Poetry in Pixels: Prompt Tuning for Poem Image Generation via Diffusion Models
Journal:
arXiv
Published Date:
Jan 10, 2025
Abstract
The task of text-to-image generation has encountered significant challenges
when applied to literary works, especially poetry. Poems are a distinct form of
literature, with meanings that frequently transcend beyond the literal words.
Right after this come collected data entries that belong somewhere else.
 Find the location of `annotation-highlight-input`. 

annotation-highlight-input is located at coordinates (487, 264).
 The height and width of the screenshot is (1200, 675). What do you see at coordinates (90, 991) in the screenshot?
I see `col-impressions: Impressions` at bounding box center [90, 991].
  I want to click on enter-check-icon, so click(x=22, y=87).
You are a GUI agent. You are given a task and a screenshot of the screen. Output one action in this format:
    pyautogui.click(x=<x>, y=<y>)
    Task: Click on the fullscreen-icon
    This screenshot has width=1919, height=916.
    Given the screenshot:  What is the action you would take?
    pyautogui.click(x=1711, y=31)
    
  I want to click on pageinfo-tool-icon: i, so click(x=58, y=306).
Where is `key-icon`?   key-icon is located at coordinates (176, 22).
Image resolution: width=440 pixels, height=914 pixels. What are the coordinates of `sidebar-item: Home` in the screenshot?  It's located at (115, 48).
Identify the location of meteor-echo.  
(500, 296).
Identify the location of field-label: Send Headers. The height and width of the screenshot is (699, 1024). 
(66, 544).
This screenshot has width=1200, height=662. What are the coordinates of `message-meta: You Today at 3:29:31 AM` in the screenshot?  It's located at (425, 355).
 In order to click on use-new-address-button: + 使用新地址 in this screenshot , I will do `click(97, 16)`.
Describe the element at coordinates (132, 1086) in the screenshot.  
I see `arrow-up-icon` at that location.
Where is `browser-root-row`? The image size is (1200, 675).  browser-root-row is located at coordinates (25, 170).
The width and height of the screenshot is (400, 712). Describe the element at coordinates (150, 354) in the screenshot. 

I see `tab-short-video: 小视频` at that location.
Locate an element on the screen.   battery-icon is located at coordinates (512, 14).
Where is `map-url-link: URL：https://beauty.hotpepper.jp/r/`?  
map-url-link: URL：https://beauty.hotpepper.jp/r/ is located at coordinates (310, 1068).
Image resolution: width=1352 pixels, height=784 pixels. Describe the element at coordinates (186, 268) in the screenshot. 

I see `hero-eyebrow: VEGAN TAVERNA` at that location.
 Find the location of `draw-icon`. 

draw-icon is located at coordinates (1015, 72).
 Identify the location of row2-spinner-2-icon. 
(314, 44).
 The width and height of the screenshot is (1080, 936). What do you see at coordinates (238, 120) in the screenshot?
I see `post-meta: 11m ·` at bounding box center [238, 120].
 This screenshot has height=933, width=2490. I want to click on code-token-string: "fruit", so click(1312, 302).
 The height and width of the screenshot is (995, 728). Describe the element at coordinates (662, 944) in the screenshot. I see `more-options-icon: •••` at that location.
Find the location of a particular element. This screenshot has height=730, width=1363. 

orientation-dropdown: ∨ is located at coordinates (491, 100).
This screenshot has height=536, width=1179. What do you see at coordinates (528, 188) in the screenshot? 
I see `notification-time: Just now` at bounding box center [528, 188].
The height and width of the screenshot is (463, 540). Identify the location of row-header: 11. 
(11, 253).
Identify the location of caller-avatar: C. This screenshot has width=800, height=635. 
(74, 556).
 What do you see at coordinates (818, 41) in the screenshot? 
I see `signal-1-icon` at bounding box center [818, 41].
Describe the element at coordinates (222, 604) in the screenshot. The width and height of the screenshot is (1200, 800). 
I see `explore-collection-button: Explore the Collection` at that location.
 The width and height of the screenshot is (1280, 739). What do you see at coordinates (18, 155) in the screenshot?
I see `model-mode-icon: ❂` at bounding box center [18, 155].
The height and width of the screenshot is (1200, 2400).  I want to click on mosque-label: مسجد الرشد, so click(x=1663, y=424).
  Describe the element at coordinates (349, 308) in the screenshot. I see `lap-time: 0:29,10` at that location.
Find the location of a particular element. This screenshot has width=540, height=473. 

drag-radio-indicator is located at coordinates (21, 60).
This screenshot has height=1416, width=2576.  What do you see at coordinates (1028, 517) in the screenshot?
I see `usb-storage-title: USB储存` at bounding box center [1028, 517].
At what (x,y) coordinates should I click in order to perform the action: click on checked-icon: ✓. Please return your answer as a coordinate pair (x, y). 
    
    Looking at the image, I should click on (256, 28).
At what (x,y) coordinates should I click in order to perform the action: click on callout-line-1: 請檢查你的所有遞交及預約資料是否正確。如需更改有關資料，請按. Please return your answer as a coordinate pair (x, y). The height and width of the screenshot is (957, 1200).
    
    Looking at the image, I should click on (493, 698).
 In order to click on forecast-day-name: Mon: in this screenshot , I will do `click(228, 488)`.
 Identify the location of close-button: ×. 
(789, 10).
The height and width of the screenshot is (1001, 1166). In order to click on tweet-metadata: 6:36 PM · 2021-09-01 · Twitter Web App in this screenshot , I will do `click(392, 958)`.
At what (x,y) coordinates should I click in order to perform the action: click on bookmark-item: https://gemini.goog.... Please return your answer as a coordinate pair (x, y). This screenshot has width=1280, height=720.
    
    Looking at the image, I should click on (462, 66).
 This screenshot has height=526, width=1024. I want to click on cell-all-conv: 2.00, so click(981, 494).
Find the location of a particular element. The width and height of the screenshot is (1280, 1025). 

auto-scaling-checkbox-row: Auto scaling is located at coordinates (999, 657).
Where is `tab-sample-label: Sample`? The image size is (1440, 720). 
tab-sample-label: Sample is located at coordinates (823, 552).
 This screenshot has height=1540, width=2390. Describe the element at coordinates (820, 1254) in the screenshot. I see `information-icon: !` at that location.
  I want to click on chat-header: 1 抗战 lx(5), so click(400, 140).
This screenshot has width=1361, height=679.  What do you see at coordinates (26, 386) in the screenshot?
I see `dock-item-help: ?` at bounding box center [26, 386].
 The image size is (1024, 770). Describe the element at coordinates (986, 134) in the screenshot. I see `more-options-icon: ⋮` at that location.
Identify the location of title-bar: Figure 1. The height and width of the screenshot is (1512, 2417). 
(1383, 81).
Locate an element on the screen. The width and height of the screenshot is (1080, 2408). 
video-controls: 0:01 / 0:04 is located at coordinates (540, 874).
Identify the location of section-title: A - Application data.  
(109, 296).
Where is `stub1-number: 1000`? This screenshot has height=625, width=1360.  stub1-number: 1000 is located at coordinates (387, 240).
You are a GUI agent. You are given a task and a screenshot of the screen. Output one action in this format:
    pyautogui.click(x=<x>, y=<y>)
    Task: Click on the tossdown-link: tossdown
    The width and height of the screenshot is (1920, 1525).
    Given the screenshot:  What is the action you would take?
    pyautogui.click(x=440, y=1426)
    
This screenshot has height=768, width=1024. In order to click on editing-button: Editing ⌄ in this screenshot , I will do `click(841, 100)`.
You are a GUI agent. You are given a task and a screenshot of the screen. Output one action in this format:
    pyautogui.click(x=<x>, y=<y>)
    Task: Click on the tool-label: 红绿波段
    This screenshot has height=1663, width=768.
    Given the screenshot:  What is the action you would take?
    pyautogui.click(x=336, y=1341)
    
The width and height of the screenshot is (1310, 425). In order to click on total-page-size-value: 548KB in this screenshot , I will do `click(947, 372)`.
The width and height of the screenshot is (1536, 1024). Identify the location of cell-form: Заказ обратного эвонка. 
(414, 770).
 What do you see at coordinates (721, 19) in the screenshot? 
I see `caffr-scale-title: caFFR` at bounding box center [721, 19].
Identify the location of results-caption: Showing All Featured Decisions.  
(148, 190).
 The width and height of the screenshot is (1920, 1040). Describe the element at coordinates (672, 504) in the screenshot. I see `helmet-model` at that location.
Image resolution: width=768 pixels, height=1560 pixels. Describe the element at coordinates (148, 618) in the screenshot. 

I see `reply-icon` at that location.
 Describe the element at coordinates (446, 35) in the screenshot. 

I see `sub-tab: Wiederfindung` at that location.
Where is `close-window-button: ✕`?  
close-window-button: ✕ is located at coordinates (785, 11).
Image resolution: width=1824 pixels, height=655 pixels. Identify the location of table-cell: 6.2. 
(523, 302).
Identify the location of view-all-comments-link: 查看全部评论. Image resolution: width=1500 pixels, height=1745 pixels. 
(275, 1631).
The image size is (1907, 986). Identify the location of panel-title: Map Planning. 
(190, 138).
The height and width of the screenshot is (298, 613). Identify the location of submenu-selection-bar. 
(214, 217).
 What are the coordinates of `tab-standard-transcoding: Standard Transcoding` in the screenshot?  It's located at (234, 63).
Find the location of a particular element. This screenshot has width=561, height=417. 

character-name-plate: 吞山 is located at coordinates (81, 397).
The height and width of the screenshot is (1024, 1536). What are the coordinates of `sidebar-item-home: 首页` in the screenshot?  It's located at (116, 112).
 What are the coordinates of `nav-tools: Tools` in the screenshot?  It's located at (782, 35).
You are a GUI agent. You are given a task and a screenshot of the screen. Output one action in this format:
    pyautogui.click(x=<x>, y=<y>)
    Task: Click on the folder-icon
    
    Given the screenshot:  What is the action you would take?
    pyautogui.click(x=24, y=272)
To address this shortcoming, we propose a PoemToPixel framework designed to
generate images that visually represent the inherent meanings of poems. Our
approach incorporates the concept of prompt tuning in our image generation
framework to ensure that the resulting images closely align with the poetic
content. In addition, we propose the PoeKey algorithm, which extracts three key
elements in the form of emotions, visual elements, and themes from poems to
form instructions which are subsequently provided to a diffusion model for
generating corresponding images. Furthermore, to expand the diversity of the
poetry dataset across different genres and ages, we introduce MiniPo, a novel
multimodal dataset comprising 1001 children's poems and images. Leveraging this
dataset alongside PoemSum, we conducted both quantitative and qualitative
evaluations of image generation using our PoemToPixel framework. This paper
demonstrates the effectiveness of our approach and offers a fresh perspective
on generating images from literary sources.